| EXERCISE PASSAGE |
###

The standard alcohol detox protocol is to take someone who is trying to get off of alcohol and have them stop drinking immediately and then monitor them in a medical setting while giving them medication. The reason you need to give them medication is because alcohol withdrawal is dangerous and can lead to seizures or even death. Quitting drinking cold turkey can produce very severe withdrawal symptoms in some people. It all depends on how much they drank and for how long they have been drinking, but anyone who is physically dependent on alcohol is going to have a much tougher detox than someone who is not.
If you need to drink every day or you end up getting the shakes, then this is a red flag that you are physically addicted.
If you can’t go to sleep at night unless you get drunk, that is another indicator right there.
Essentially you have trained your body and your nervous system to get used to the alcohol, and if you take it away suddenly, the body over reacts in the other direction and the nervous system becomes too agitated. This leads to seizures eventually if it is left untreated, which is why you need a detox protocol of some sort.

###

| ACTIVITY 1 |
Change "physically" to "chemically" in the alcohol detox text, and write out that text from "The standard alcohol" up to and including "are physically addicted.".
| ACTIVITY 2 |
Write a continuation of the text on alcohol detox, starting after its last sentence.

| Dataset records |
###

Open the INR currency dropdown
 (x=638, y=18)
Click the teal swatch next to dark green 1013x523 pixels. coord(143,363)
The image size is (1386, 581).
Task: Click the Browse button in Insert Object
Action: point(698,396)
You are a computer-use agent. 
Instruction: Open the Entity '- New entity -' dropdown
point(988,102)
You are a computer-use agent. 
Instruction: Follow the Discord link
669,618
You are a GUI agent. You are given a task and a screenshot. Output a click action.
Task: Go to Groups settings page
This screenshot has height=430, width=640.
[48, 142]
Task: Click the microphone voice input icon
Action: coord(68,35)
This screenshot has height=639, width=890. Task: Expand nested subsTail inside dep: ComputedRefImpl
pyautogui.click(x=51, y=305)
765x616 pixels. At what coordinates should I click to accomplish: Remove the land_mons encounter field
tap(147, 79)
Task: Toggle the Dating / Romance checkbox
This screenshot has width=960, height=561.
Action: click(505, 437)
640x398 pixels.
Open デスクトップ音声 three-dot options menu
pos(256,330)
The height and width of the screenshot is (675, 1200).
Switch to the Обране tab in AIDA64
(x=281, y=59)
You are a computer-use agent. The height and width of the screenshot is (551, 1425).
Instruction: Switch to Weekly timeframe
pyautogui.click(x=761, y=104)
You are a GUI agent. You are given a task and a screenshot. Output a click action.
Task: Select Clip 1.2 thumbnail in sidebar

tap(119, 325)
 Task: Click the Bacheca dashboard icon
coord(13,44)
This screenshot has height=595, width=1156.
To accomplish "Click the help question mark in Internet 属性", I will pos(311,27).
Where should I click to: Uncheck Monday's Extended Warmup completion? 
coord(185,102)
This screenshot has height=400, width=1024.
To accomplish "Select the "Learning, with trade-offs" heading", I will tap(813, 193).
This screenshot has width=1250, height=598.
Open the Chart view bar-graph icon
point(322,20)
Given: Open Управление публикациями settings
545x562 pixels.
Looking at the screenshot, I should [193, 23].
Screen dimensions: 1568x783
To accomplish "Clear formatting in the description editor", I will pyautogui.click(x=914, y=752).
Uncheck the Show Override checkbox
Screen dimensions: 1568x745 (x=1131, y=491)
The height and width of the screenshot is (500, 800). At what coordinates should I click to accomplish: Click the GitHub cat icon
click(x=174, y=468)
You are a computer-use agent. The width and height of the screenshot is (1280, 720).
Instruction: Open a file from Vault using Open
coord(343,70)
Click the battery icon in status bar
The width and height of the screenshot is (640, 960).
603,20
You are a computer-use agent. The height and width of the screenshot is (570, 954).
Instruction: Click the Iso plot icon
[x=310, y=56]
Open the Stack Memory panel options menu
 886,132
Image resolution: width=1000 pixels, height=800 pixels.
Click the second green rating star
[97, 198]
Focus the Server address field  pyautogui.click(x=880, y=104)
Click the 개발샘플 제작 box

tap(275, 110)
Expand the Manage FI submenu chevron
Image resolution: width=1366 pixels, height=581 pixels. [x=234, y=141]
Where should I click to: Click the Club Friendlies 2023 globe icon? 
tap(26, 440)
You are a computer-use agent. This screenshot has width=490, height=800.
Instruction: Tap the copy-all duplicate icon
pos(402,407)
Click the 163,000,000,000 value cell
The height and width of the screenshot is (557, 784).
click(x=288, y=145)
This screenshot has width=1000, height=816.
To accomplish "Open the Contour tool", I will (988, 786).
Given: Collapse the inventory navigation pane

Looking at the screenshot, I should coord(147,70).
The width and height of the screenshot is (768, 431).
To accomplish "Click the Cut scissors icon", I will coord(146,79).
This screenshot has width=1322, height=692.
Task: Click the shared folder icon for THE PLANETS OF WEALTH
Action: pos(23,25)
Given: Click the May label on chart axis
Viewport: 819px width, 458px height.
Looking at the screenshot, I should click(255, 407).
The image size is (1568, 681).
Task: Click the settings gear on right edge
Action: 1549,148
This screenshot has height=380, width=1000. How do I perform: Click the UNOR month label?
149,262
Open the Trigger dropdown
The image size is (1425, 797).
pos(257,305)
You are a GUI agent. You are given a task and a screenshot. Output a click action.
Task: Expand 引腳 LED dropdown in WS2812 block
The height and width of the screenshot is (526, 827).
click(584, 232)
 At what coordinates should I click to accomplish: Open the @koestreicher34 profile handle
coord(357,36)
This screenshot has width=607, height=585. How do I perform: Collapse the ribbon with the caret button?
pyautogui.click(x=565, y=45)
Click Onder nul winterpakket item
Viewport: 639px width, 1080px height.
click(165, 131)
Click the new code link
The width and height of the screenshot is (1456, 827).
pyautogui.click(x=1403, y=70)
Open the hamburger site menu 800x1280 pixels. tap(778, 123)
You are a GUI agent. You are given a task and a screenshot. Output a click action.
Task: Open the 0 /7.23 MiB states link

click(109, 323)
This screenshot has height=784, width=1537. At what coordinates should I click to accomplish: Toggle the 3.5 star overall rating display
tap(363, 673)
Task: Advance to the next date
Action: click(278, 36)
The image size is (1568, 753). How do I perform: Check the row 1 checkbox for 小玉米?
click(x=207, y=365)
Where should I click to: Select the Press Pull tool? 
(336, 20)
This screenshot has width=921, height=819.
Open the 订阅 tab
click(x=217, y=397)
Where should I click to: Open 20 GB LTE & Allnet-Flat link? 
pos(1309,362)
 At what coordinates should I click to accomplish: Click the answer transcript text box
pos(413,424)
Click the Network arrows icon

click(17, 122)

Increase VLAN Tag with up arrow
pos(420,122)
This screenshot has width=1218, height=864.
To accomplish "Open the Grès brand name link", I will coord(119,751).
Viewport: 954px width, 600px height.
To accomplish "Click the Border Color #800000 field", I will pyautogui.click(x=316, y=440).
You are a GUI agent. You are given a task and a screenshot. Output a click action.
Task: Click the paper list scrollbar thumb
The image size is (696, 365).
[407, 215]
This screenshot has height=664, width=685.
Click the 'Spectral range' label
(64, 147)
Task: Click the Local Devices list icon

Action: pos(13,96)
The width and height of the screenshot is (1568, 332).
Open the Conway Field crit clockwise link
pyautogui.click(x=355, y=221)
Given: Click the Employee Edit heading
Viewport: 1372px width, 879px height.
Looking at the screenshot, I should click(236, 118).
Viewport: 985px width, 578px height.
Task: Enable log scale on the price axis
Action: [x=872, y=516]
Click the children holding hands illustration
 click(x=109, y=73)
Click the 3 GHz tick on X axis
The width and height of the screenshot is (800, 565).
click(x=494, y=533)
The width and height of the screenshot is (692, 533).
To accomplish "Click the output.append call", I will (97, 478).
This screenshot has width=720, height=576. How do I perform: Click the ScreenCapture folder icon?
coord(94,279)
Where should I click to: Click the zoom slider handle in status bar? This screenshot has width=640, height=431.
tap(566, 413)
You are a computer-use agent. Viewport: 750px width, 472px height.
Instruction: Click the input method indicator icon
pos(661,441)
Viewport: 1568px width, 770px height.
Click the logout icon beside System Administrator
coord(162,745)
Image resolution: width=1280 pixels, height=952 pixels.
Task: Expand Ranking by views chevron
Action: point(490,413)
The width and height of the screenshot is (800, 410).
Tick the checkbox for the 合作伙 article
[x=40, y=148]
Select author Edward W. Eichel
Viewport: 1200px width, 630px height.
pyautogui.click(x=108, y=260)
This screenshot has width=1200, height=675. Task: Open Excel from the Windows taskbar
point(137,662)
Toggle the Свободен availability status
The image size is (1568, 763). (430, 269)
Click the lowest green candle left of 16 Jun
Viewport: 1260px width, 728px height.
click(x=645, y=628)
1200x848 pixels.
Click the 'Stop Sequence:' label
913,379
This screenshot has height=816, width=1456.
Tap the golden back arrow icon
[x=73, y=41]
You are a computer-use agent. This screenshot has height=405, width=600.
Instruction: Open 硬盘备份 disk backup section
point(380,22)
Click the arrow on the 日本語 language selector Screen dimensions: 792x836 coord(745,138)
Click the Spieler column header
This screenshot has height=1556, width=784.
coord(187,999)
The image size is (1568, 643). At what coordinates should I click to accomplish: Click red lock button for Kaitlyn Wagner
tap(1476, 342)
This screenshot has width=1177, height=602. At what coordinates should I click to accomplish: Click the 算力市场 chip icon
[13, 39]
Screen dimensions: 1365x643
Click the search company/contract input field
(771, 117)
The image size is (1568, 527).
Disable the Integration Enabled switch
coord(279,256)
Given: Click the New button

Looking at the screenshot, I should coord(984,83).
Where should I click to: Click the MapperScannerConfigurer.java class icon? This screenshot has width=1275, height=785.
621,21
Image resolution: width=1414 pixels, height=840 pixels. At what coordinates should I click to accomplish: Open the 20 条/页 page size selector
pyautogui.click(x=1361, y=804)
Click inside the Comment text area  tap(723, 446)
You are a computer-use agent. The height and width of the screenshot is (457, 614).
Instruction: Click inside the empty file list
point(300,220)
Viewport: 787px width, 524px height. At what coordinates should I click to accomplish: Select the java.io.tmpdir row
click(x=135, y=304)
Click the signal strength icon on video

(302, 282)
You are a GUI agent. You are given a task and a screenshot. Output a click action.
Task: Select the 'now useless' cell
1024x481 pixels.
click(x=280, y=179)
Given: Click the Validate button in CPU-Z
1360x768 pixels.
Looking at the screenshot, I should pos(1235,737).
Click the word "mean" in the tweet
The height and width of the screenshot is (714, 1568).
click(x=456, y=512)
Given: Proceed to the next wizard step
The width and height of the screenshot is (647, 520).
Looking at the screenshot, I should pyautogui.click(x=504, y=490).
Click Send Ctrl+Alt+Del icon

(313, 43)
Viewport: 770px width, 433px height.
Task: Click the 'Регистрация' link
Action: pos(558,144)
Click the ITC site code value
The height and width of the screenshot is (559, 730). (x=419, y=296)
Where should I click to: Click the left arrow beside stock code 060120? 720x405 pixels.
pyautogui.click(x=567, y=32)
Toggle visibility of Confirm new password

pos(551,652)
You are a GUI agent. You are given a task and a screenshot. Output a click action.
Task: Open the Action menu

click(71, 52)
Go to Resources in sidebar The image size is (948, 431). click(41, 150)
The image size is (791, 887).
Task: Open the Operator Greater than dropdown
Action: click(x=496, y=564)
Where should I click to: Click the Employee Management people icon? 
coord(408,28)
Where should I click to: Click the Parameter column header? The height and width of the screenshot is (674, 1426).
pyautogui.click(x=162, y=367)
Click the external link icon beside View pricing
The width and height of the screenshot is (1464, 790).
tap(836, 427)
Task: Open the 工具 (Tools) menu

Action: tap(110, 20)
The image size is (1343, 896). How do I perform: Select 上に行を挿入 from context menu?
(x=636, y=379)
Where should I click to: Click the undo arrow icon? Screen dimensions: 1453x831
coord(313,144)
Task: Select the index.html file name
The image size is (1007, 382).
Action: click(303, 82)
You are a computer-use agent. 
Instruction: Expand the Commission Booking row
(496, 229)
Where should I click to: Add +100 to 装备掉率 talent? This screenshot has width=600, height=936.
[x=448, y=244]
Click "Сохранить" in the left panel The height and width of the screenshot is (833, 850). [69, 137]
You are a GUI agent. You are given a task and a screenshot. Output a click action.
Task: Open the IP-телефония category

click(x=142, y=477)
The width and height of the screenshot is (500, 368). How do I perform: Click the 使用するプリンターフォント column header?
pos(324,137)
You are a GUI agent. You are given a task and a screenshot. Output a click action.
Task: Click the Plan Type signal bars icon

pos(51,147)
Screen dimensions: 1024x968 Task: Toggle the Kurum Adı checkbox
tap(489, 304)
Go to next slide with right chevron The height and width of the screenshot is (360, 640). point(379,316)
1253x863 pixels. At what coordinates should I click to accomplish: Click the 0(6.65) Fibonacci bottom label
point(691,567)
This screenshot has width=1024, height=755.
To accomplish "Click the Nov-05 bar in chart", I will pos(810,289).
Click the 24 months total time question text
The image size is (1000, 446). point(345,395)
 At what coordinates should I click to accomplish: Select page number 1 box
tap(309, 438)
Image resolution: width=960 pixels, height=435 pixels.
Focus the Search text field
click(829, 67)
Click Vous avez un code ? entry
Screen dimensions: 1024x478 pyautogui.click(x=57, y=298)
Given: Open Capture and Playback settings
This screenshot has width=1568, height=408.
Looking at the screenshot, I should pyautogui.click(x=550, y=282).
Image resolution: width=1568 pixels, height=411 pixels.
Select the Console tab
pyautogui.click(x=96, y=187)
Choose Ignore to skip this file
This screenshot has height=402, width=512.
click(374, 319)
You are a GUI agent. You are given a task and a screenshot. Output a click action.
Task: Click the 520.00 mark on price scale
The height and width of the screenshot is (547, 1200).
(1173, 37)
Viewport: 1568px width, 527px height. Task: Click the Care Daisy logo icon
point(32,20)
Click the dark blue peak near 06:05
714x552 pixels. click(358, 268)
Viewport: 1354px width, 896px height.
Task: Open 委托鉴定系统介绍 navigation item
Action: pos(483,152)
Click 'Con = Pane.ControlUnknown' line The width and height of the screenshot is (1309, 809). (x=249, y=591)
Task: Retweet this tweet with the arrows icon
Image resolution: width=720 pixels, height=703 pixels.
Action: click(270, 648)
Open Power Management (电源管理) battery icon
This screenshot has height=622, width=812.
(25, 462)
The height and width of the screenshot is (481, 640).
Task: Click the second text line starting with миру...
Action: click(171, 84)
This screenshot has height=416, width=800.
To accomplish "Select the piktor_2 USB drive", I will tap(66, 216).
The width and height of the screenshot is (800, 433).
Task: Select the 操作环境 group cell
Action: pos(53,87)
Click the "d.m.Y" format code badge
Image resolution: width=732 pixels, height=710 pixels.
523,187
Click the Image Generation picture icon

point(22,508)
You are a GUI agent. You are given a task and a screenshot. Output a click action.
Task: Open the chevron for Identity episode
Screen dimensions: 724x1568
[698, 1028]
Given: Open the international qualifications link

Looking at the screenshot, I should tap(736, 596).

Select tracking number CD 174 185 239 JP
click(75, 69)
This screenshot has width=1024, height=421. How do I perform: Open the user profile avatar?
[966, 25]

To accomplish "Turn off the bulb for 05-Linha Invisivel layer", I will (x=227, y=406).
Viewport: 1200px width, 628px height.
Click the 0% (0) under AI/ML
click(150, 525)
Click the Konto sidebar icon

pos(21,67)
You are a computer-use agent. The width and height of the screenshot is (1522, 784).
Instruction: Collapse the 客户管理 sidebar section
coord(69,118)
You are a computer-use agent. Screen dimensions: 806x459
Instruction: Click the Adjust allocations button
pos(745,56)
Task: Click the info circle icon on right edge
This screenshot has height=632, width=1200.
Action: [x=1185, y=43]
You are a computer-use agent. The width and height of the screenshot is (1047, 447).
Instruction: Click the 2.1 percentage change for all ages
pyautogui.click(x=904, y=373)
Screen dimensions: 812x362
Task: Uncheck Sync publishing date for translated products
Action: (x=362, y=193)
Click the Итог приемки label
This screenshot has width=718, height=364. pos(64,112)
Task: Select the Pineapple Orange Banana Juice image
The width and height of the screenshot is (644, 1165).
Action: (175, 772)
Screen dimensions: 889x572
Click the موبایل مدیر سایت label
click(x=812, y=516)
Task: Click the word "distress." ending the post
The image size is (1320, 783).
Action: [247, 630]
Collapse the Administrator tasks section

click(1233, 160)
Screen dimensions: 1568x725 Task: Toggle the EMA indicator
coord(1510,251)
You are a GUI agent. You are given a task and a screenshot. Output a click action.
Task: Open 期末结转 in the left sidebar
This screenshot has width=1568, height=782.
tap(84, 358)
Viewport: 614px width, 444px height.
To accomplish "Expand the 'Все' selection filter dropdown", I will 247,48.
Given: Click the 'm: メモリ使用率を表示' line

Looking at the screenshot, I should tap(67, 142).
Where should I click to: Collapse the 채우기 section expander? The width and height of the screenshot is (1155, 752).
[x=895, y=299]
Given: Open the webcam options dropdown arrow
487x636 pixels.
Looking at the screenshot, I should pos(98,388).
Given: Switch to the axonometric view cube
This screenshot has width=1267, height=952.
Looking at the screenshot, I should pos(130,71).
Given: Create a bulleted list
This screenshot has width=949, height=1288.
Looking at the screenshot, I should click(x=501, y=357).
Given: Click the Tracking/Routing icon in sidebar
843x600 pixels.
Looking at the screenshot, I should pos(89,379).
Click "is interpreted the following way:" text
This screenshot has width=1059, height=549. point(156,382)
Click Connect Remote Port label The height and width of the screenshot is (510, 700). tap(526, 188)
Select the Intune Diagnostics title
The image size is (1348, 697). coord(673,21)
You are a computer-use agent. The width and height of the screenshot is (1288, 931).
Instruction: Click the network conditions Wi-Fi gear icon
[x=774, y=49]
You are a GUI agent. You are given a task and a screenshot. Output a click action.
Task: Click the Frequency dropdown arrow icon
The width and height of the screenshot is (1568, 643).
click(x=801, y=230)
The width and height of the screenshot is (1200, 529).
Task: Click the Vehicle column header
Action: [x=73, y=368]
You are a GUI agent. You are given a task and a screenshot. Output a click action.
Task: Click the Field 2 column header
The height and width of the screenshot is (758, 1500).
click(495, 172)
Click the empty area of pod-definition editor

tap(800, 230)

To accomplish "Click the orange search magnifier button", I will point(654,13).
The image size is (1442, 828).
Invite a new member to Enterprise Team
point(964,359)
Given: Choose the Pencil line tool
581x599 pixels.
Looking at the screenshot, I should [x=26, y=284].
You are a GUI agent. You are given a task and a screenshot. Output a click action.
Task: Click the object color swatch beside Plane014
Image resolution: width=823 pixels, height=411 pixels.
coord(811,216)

###

| ANSWER AREA 1 |
The standard alcohol detox protocol is to take someone who is trying to get off of alcohol and have them stop drinking immediately and then monitor them in a medical setting while giving them medication. The reason you need to give them medication is because alcohol withdrawal is dangerous and can lead to seizures or even death. Quitting drinking cold turkey can produce very severe withdrawal symptoms in some people. It all depends on how much they drank and for how long they have been drinking, but anyone who is chemically dependent on alcohol is going to have a much tougher detox than someone who is not.
If you need to drink every day or you end up getting the shakes, then this is a red flag that you are chemically addicted.

| ANSWER AREA 2 |
Now if you do go into rehab and you are physically addicted to alcohol, then they will give you medicine to help taper you off the alcohol. They will also taper you off the medicine that they give you, probably over a period of about a week or so. Sometimes it takes a bit longer than this; it all just depends on your symptoms and how quickly you can become stable.
What medicine do they use? Well it depends on where you go and it might depend a bit on personal history and your unique situation as well. There was a tendency to use Librium in the past, and recent trends have more and more treatment centers using Gapapentin instead. There are pros and cons to using each medication, but those fall outside the scope of this discussion here. Just know that there are different medicines that might be used, and that they are given to try and prevent seizures while the alcoholic is detoxing. Even if you have never had a seizure before, you are much more likely to have one if you are quitting drinking and you tend to get the shakes or tremors. Seizures are more common in this situation than you might think so it is important to seek medical treatment.
Most people who seek treatment will also end up:
1) Attending residential treatment immediately following their detox.
2) Seeing a counselor or therapist who will work with them and try to help them to form a plan for their recovery, and also set up some form of aftercare.
3) Being introduced to the 12 step program of AA, where they may or may not find a good source of support for their continued sobriety. It works for some but not for others.
The important thing is to get there to rehab and keep an open mind; see what works for you.